Days remaining of the Trump regime if The Donald serves out a full term: 1448
Lawrence Douglas at The Guardian writes—Steve Bannon is calling the shots in the White House. That's terrifying:
That didn’t take long. From no-drama Obama to all-trauma Trump: the shift has been seismic, leaving millions in this country and abroad frightened and struggling to make sense of America’s new political landscape.
Some of the upheaval appears to be the consequence of incompetence, the predictable result of an under-qualified real estate mogul struggling to master the most powerful and demanding job on the planet.
But not so with the travel ban. In this case, upheaval was the intent – not to the degree we have seen; that clearly caught the administration off guard. But it was upheaval nonetheless.
As we now know, the drafting and rollout of the travel ban was largely the work of Steve Bannon, the president’s chief political strategist. It was Bannon who reportedly overruled the proposal to exempt green card holders from the ban. And it was Bannon who pushed the order through without consulting experts at the Department of Homeland Security or at the state department.

_Records shown_
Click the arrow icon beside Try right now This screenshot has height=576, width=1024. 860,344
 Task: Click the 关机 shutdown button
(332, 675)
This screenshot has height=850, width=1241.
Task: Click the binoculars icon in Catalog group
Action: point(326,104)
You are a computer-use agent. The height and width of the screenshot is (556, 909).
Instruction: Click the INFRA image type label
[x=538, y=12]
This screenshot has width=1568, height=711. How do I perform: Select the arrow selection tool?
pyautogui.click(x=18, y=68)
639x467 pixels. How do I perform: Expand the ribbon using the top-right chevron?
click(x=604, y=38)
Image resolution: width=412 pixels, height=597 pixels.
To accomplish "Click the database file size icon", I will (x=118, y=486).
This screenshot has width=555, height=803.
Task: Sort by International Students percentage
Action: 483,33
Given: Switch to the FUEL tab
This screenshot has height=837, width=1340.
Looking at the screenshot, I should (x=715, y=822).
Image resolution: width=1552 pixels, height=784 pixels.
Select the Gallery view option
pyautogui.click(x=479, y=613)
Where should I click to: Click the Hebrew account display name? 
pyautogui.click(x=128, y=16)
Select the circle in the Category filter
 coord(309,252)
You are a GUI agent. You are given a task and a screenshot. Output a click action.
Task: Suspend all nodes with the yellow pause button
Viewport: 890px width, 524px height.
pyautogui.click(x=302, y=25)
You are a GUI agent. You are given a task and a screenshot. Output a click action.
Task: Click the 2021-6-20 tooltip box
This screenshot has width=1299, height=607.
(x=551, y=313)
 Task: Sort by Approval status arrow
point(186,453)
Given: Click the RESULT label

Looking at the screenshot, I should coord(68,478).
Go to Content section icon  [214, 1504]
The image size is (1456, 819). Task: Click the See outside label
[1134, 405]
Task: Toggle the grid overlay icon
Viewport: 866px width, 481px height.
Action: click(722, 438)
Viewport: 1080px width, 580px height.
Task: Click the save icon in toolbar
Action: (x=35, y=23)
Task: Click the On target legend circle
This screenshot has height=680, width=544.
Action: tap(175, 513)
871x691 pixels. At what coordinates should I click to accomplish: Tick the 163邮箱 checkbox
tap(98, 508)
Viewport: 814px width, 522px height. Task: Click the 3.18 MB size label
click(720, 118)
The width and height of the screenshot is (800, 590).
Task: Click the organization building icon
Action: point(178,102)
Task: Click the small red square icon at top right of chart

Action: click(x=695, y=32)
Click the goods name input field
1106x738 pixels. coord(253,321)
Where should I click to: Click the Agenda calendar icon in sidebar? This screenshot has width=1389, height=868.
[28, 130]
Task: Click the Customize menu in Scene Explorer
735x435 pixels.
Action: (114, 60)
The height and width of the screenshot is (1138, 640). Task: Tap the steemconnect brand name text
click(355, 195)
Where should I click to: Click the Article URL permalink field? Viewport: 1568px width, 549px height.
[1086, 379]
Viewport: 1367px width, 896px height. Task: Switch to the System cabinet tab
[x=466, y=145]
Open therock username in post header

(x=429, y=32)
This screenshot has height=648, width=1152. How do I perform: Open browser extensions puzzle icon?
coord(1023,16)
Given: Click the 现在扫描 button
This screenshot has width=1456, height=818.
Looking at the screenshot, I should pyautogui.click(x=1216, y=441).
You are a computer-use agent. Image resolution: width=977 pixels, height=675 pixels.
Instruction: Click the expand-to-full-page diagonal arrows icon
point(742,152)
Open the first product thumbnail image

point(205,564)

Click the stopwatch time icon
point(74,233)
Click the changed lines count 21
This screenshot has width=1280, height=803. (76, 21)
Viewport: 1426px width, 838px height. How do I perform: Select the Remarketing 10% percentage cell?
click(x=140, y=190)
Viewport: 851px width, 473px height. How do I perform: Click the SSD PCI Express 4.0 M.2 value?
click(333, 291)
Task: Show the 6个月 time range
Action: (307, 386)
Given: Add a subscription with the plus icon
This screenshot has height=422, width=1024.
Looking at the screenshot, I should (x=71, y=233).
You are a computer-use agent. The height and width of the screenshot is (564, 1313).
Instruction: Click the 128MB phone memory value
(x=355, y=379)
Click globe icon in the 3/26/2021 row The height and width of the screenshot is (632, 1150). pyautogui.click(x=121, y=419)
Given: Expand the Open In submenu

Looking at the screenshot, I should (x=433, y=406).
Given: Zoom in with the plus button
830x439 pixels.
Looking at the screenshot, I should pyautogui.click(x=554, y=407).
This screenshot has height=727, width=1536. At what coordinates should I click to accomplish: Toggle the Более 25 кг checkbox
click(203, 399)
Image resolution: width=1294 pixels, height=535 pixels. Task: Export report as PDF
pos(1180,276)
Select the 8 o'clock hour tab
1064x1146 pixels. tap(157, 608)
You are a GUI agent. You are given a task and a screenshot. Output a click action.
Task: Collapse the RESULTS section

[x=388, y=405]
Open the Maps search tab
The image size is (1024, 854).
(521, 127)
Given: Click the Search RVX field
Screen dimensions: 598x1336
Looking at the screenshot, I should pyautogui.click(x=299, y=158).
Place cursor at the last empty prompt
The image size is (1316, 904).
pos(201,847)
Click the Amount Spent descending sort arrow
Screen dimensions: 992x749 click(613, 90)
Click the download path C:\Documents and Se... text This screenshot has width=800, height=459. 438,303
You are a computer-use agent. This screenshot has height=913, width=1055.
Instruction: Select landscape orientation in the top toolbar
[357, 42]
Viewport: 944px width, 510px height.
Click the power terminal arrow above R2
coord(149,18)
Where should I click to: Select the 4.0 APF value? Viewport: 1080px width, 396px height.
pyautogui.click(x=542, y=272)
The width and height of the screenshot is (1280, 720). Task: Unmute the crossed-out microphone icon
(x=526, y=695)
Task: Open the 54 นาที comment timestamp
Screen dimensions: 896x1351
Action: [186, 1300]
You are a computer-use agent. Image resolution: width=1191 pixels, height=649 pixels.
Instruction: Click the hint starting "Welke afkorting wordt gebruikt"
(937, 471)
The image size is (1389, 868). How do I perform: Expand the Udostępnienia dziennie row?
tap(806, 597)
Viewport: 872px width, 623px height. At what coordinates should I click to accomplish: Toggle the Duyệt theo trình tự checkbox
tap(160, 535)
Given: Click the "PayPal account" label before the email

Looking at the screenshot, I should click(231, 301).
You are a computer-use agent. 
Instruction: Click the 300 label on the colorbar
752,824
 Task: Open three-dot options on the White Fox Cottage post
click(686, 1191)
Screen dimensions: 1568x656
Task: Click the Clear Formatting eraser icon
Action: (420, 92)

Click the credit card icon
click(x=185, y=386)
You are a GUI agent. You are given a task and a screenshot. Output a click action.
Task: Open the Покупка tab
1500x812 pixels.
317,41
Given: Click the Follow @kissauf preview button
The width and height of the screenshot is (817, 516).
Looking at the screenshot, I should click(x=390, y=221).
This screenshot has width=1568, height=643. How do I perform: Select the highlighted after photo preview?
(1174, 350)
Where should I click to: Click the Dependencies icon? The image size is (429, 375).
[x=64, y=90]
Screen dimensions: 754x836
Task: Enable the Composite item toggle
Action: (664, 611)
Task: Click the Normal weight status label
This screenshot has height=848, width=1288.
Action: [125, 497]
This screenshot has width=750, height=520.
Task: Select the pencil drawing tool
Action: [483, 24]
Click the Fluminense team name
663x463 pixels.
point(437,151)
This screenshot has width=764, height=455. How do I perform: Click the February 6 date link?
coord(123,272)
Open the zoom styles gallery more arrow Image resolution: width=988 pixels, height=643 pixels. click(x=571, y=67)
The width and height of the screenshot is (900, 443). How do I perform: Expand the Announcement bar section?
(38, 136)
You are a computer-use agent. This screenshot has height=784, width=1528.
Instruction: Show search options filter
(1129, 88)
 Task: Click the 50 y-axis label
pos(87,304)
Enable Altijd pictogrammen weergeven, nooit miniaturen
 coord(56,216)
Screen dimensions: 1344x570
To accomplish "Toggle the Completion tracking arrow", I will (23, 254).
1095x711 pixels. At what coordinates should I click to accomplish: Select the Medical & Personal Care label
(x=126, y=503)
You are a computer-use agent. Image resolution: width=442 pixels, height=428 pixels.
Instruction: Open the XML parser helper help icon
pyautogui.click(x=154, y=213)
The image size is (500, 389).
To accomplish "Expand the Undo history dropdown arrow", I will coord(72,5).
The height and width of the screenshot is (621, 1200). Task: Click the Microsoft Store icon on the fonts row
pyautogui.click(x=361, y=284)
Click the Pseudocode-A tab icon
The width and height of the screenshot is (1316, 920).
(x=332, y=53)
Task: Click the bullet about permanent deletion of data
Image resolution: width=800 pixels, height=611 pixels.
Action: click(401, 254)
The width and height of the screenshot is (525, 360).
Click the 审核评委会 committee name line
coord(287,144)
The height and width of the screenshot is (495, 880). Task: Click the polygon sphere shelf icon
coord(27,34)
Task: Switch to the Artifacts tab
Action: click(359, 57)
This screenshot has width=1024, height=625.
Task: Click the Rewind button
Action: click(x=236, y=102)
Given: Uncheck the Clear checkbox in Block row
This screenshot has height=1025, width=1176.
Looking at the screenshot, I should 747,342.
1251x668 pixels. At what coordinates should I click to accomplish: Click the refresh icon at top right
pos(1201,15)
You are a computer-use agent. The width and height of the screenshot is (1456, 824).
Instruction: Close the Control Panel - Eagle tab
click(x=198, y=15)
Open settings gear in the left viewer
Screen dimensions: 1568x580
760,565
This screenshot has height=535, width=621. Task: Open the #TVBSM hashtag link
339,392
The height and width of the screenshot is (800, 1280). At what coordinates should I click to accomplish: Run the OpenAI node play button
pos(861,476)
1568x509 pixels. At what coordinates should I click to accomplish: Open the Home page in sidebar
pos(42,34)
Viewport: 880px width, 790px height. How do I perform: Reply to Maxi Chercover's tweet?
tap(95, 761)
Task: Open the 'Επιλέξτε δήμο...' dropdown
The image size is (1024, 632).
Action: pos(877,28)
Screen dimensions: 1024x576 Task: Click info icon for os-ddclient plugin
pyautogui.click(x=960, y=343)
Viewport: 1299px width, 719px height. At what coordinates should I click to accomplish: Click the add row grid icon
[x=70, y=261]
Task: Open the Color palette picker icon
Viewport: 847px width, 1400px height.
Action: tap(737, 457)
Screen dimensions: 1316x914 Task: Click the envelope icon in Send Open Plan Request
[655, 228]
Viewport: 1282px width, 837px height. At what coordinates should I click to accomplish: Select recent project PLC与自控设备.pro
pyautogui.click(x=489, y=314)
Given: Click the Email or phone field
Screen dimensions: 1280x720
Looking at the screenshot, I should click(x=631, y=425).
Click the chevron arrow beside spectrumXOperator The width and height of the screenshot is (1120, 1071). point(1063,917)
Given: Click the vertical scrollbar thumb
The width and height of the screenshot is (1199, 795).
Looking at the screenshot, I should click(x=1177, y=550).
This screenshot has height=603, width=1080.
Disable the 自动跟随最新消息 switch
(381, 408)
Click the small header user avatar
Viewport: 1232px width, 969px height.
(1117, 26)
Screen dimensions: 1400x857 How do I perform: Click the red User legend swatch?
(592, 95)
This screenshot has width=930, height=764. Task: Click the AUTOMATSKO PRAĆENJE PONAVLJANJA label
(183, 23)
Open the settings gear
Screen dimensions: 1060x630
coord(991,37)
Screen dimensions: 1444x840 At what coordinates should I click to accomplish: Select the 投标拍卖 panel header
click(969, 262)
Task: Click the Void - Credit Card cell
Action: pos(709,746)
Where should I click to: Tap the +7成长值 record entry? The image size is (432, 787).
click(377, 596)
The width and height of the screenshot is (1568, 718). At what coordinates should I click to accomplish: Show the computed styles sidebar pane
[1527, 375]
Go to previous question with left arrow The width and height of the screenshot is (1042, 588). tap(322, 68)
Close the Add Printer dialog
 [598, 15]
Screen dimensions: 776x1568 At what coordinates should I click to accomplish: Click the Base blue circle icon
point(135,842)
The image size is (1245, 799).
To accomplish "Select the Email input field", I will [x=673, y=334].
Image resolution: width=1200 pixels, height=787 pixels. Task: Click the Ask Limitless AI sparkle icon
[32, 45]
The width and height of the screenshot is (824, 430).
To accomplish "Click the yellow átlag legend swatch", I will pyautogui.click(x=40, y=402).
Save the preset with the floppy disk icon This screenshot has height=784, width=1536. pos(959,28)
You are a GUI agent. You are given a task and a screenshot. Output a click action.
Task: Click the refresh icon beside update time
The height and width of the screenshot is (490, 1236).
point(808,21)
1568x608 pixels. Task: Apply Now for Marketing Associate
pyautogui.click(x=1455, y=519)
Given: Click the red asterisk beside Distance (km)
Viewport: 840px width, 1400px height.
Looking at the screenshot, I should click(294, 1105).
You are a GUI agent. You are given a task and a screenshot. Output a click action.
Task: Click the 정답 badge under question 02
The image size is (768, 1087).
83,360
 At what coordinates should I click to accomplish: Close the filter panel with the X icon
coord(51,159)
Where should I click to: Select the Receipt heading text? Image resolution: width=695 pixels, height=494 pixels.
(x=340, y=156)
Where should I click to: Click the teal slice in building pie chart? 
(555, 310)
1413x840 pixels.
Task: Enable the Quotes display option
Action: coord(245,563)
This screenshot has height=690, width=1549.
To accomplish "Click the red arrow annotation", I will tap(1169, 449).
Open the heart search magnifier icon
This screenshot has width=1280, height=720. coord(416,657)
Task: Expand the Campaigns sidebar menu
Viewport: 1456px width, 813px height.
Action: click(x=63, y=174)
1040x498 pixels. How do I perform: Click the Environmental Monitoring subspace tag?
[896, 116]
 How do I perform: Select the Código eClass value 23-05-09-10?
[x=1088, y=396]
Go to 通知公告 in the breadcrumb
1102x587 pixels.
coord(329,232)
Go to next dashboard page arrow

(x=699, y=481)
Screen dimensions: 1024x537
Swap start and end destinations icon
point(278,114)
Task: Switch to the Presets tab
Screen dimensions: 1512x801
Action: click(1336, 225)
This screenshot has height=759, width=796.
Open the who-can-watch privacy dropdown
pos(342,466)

_Problem set_
a. Print the section of the passage on Steve Bannon that begins at the words "Days remaining of" and stops after "was upheaval nonetheless.".
b. Answer these questions from the passage on Steve Bannon:
(i) How many days of the Trump regime remain if he serves out a full term?
(ii) For which publication does Lawrence Douglas write?
(iii) What proposal did Bannon reportedly overrule?
The lines that come after the passage on Steve Bannon are separate from it.

_Results for each task_
a.
Days remaining of the Trump regime if The Donald serves out a full term: 1448
Lawrence Douglas at The Guardian writes—Steve Bannon is calling the shots in the White House. That's terrifying:
That didn’t take long. From no-drama Obama to all-trauma Trump: the shift has been seismic, leaving millions in this country and abroad frightened and struggling to make sense of America’s new political landscape.
Some of the upheaval appears to be the consequence of incompetence, the predictable result of an under-qualified real estate mogul struggling to master the most powerful and demanding job on the planet.
But not so with the travel ban. In this case, upheaval was the intent – not to the degree we have seen; that clearly caught the administration off guard. But it was upheaval nonetheless.

b.
(i) 1448
(ii) The Guardian
(iii) The proposal to exempt green card holders from the travel ban